The part $\tan^{-1} x$ is like a math operation that takes your number $x$ and finds a special angle that has $x$ as its tangent. This "special angle" is always one between -90 degrees and +90 degrees (but not exactly -90 or +90 degrees).

Then, the $\tan$ part takes *that special angle* and finds its tangent. Since $\tan$ and $\tan^{-1}$ are like "opposite" or "undoing" operations, when you do one right after the other, they cancel each other out!

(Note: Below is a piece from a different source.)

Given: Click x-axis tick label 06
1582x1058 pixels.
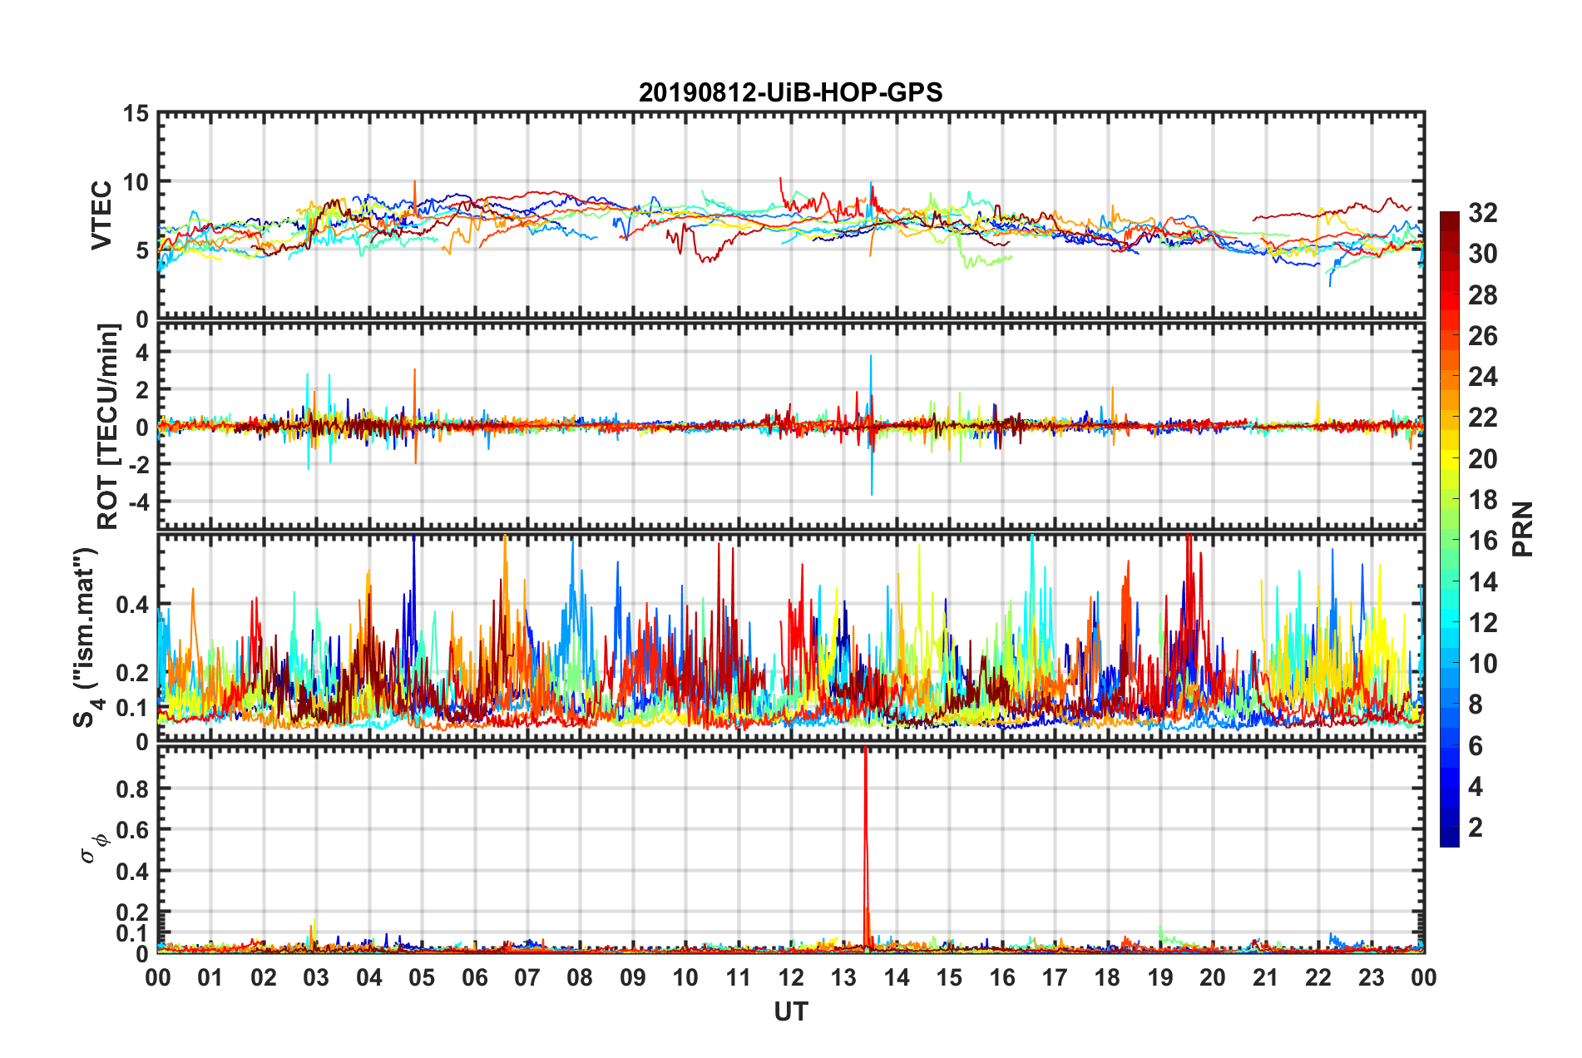Looking at the screenshot, I should (474, 977).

So, if you start with $x$, use $\tan^{-1}$ to get an angle, and then use $\tan$ on that angle, you'll just get $x$ back. This works for *any* real number $x$ because $\tan^{-1}$ can handle any real number you give it, and the angle it returns is always one that $\tan$ can perfectly calculate without any problems. It's like adding 5 and then subtracting 5 – you just get back to where you started!

Alternative answer

Answer:
Yes Explain
This is a question about <inverse trigonometric functions>. The solving step is:

1. **What does $\tan^{-1} x$ mean?** Imagine you have a number, let's call it 'x'. $\tan^{-1} x$ (sometimes called arctan x) is like asking: "What angle, when you take its tangent, gives you this number 'x'?"
2. **Domain of $\tan^{-1} x$:** The awesome thing about the tangent function is that for any real number 'x' you can think of (even super big or super small numbers!), there's always an angle between $-90^\circ$ and $90^\circ$ (or $-\pi/2$ and $\pi/2$ radians) whose tangent is 'x'. So, we can *always* calculate $\tan^{-1} x$ for *any* real number 'x'.
3. **What does $\tan(\tan^{-1} x)$ mean?** It means we first find that special angle (let's call it $\theta$) using $\tan^{-1} x$, and then we take the tangent of that angle $\theta$. Since we *just* found $\theta$ because its tangent was 'x', when we take the tangent of $\theta$ again, we'll get 'x' right back!
4. **Why it works for all real x:** Because $\tan^{-1} x$ can take *any* real number as an input, and its output is always an angle where the regular tangent function is perfectly well-behaved (meaning it doesn't have any weird spots or undefined points in that range), the two functions just perfectly "undo" each other. It's like putting on your socks (the $\tan^{-1}$ part) and then taking them off again (the $\tan$ part) – you end up right where you started, no matter what socks you put on!